Mr. Flanagan (R-East Northport), who chairs the senate’s Standing Committee on Education, said the first hearing will take place on Long Island in September. His office said Friday dates and locations of the hearings are being finalized.
This past school year, English and math state assessments included elements of the Common Core State Standards Initiative. The common core standards are a new set of national benchmarks to help public school students master language arts and mathematics. It requires instructors to teach more non-fiction and rigorous math to students at a younger age.
The results of the new assessments are also tied to the state-mandated annual professional performance review plans, known as APPR. The teacher evaluation requirement originated in 2010 after New York was awarded a grant of nearly $700 million under the federal Race to the Top program. For school districts to qualify for part of the grant, the state required them each to implement their own APPR program this year.
While the state Department of Education has claimed implementation of common core aims to better prepare students for college and careers, many parents and educators have criticized the move because they believe teachers are being forced to abandon true learning for “teaching to the test.”

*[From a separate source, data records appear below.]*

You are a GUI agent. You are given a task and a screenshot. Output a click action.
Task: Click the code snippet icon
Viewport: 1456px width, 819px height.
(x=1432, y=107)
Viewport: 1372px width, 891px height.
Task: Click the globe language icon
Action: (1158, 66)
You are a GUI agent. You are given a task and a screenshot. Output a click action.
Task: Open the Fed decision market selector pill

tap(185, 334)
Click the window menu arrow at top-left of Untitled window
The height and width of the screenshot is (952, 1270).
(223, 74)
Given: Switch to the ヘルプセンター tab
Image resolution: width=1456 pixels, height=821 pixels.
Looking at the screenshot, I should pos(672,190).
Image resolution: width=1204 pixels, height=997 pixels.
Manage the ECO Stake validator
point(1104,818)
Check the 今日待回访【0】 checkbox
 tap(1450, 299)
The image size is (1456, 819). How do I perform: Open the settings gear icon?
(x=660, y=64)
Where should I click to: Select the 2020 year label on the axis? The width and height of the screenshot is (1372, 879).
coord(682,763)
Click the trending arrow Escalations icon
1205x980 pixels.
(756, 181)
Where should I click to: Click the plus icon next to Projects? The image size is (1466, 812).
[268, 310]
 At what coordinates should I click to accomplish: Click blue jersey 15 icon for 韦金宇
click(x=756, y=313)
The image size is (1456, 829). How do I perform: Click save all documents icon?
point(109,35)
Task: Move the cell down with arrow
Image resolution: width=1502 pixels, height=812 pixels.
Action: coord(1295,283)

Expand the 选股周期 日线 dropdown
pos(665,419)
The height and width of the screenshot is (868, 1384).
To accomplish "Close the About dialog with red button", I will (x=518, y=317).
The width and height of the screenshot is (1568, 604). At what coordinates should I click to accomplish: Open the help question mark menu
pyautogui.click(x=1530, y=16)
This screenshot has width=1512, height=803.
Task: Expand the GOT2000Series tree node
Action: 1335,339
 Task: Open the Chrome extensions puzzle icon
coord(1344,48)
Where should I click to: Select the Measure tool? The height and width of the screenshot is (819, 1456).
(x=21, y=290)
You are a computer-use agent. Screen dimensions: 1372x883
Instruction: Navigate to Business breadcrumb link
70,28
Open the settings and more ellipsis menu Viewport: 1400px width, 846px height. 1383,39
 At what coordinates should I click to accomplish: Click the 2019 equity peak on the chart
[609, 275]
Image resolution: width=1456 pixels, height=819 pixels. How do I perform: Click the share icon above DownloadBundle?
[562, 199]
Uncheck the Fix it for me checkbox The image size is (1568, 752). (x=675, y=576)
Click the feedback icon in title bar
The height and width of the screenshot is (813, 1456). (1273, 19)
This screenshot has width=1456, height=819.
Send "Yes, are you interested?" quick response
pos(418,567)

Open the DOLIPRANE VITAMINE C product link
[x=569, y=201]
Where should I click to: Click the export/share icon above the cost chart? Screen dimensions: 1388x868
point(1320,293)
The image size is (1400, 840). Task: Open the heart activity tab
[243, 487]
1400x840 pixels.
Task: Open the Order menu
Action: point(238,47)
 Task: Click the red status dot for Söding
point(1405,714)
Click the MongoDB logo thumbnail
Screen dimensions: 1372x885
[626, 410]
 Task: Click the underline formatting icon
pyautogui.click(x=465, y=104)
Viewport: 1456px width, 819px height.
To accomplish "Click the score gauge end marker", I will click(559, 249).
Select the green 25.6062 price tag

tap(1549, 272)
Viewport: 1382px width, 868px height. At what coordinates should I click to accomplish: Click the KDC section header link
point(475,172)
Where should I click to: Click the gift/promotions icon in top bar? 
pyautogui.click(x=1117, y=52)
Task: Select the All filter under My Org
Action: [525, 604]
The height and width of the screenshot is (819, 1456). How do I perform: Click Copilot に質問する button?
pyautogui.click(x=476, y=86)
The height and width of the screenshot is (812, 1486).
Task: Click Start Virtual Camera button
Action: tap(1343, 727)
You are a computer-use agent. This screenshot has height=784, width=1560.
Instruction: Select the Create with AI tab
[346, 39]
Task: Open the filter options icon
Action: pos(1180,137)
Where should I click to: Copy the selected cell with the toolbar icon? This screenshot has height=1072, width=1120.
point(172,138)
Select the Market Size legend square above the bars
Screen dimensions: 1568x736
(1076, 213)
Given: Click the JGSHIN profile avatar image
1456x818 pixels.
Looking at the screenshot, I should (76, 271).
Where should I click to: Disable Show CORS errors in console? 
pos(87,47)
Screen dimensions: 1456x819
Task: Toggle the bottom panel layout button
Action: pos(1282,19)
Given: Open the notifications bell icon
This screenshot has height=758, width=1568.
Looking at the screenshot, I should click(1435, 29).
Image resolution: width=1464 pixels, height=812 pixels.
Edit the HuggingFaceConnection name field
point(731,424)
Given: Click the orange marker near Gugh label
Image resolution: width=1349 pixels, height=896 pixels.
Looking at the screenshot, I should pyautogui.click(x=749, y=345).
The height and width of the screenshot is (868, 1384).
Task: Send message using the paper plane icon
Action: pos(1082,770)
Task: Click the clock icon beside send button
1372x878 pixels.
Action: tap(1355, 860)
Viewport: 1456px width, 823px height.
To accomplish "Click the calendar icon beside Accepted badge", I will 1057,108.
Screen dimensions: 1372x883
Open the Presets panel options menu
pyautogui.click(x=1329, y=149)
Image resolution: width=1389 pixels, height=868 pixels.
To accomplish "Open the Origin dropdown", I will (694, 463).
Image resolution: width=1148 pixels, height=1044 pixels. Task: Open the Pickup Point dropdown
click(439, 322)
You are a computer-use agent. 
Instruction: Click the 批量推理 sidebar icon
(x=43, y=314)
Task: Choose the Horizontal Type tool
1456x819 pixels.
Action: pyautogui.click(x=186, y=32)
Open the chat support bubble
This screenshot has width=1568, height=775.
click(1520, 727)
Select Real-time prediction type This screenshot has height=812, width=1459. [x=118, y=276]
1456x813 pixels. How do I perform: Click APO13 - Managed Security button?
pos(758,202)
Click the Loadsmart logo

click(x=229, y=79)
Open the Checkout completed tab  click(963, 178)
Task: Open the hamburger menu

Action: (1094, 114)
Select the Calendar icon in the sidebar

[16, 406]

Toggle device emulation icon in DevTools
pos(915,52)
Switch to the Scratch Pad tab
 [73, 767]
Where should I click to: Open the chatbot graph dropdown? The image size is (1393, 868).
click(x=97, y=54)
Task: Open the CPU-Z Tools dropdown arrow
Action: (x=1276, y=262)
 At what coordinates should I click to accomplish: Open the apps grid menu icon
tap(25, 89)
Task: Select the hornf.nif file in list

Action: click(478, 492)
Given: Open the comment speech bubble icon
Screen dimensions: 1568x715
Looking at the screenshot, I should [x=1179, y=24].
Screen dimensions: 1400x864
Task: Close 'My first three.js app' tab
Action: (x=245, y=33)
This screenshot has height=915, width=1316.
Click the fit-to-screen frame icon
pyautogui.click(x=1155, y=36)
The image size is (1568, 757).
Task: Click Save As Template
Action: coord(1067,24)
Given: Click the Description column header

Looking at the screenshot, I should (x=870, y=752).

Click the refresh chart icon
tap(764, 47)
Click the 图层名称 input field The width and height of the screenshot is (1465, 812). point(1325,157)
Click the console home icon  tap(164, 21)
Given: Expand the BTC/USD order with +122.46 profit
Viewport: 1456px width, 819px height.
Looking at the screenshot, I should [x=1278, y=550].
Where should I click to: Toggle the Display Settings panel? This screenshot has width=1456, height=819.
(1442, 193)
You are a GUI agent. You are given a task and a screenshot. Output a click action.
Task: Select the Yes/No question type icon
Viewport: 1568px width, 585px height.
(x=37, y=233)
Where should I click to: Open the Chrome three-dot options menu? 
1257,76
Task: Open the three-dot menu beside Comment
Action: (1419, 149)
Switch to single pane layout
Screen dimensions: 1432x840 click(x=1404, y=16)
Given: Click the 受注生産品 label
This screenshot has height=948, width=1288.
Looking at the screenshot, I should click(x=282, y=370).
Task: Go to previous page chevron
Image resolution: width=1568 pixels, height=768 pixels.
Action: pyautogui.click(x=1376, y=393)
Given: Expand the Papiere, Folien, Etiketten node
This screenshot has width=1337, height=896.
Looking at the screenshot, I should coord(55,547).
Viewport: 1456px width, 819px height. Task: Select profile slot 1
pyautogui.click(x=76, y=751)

In addition to discussing state assessments and common core standards, the hearings will also focus on reforms implemented by the New York State Board of Regents. In 2010, the Board of Regents released policies designed to prepare students for college and 21st century careers, close the achievement gap and instill a lifelong love of learning in children Regents Reform Agenda, according to a press release issued by Mr. Flanagan’s office.
“As these reforms are implemented by the Board of Regents, questions and concerns continue to be raised about the impact these changes will have on students throughout the state,” the press release states. “While the reforms were initiated by the Board of Regents, it is critical to Senator Flanagan and the Education Committee that the state review the new policies and maintain an open dialogue about the future of state education policy.”
Mr. Flanagan said in a press release the hearings will focus on finding out “which policies are working well and which ones may need improving.”
“These hearings will provide the public with a thorough examination of current state education policies and the impact on our students,” he said. “This timely discussion will give parents the information they need and deserve and move the state education system forward in a positive direction for the benefit of our students.”